(Stored data entries)
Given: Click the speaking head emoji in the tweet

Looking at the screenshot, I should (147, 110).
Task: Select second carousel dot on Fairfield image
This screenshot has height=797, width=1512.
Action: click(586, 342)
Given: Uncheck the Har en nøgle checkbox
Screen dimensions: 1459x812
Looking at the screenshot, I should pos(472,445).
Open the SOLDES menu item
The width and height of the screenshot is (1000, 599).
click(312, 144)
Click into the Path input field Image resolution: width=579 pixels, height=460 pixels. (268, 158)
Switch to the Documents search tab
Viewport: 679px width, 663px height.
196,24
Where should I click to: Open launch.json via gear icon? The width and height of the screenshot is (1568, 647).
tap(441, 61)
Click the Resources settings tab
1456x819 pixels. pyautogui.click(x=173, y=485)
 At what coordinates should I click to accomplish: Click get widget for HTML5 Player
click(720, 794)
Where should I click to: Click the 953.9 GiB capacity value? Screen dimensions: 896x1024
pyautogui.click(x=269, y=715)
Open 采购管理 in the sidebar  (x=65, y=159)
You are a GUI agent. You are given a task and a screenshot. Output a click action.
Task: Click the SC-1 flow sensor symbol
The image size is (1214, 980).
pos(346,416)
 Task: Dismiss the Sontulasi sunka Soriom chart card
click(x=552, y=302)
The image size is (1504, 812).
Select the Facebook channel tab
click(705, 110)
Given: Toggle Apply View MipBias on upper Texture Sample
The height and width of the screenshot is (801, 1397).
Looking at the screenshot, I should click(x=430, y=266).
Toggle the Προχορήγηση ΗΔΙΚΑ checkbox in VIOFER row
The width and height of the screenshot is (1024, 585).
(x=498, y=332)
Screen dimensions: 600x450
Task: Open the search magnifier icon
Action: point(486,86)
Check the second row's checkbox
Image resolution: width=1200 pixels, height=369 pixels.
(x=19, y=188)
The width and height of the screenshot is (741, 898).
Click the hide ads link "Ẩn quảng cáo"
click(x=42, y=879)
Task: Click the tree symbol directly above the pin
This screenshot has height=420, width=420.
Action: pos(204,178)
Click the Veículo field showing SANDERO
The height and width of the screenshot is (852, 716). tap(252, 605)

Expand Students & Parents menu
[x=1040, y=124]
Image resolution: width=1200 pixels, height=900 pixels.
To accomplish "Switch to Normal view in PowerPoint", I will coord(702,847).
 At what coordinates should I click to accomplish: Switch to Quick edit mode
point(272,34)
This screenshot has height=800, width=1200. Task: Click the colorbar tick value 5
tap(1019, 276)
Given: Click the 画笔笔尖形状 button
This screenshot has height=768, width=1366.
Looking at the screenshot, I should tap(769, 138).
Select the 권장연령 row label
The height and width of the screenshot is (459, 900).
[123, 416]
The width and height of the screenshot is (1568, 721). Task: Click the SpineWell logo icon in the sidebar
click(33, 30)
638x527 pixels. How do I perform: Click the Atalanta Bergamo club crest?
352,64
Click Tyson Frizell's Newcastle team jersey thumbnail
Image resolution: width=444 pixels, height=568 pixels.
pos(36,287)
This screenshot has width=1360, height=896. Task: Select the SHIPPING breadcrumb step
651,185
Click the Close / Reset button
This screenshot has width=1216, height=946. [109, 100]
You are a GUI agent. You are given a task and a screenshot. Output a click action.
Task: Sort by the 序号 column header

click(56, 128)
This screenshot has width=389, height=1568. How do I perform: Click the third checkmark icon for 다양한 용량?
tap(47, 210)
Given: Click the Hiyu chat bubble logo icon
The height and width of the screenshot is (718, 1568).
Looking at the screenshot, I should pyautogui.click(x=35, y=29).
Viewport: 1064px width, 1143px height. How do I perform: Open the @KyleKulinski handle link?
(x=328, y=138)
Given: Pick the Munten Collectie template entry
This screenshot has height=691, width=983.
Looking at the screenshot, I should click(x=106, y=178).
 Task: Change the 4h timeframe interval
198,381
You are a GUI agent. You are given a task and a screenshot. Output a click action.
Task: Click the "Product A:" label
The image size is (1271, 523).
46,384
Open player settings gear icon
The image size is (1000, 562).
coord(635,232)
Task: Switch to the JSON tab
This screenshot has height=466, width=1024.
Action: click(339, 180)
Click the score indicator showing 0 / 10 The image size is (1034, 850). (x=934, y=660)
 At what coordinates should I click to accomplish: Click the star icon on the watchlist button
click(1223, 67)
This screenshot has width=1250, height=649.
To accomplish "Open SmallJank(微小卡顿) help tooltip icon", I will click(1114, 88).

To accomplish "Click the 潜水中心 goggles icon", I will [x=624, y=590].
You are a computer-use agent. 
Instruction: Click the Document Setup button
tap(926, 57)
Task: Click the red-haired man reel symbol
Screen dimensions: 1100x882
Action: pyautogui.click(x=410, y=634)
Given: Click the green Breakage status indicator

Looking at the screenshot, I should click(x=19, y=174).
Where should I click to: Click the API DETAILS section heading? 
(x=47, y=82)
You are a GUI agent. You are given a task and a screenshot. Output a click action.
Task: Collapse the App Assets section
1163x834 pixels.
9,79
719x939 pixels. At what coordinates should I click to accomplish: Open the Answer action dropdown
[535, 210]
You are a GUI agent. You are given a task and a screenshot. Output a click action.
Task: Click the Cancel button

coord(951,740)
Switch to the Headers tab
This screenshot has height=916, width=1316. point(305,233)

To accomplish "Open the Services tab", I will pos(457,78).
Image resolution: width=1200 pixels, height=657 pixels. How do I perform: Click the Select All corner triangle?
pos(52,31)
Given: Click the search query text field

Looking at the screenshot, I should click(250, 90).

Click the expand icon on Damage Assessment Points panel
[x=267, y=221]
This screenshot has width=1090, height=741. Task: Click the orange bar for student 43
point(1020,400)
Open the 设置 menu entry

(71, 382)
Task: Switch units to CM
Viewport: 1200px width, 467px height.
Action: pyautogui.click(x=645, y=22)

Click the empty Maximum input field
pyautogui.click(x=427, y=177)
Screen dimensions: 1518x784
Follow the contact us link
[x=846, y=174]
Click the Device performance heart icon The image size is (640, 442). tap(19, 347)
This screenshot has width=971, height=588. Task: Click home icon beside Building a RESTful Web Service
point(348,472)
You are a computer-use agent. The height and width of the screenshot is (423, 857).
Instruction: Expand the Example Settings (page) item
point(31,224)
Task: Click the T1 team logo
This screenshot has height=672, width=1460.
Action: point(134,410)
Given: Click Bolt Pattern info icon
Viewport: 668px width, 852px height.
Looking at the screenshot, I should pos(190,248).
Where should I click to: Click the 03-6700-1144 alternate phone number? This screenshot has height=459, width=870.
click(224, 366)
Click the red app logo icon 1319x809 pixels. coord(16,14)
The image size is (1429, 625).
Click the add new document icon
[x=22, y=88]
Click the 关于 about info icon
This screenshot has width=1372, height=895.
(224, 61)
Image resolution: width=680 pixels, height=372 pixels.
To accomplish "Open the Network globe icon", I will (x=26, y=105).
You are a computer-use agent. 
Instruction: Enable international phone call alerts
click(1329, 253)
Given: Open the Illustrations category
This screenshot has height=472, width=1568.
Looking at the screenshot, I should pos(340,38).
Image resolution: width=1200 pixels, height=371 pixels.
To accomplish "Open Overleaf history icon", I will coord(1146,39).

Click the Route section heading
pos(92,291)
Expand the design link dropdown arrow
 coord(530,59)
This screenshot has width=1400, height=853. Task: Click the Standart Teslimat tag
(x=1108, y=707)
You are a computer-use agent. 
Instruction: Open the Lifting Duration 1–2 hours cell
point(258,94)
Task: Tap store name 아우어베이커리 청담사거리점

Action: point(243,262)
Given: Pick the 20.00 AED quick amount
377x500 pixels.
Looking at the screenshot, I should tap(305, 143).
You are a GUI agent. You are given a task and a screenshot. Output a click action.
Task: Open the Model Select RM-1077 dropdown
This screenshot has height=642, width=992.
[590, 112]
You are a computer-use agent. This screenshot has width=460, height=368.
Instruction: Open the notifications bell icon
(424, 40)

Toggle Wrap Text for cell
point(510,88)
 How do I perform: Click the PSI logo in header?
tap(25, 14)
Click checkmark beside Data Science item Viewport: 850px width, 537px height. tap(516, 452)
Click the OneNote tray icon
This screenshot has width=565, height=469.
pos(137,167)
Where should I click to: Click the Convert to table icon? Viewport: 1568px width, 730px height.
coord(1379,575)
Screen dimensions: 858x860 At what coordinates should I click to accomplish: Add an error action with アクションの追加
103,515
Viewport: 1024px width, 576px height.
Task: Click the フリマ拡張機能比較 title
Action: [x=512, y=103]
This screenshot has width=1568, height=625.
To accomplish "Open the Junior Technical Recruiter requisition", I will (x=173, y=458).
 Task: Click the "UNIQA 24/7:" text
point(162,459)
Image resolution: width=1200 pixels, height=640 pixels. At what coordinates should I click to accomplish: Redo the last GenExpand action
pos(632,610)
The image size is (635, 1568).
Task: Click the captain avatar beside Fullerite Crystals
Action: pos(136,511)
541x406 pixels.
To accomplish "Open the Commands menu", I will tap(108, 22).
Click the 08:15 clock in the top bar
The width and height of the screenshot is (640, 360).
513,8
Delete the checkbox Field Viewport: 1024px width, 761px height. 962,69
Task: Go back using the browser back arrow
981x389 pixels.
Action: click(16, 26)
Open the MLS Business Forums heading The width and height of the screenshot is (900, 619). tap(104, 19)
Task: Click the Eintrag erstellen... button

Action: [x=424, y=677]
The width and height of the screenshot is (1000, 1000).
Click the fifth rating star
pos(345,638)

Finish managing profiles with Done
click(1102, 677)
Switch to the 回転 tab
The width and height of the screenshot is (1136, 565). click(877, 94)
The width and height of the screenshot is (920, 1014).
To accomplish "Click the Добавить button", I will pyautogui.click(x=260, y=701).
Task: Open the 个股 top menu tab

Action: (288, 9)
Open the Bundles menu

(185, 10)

- **What you will do**
Say how many lines of the records include the word "symbol", and give nothing but the number.

- **Written response**
3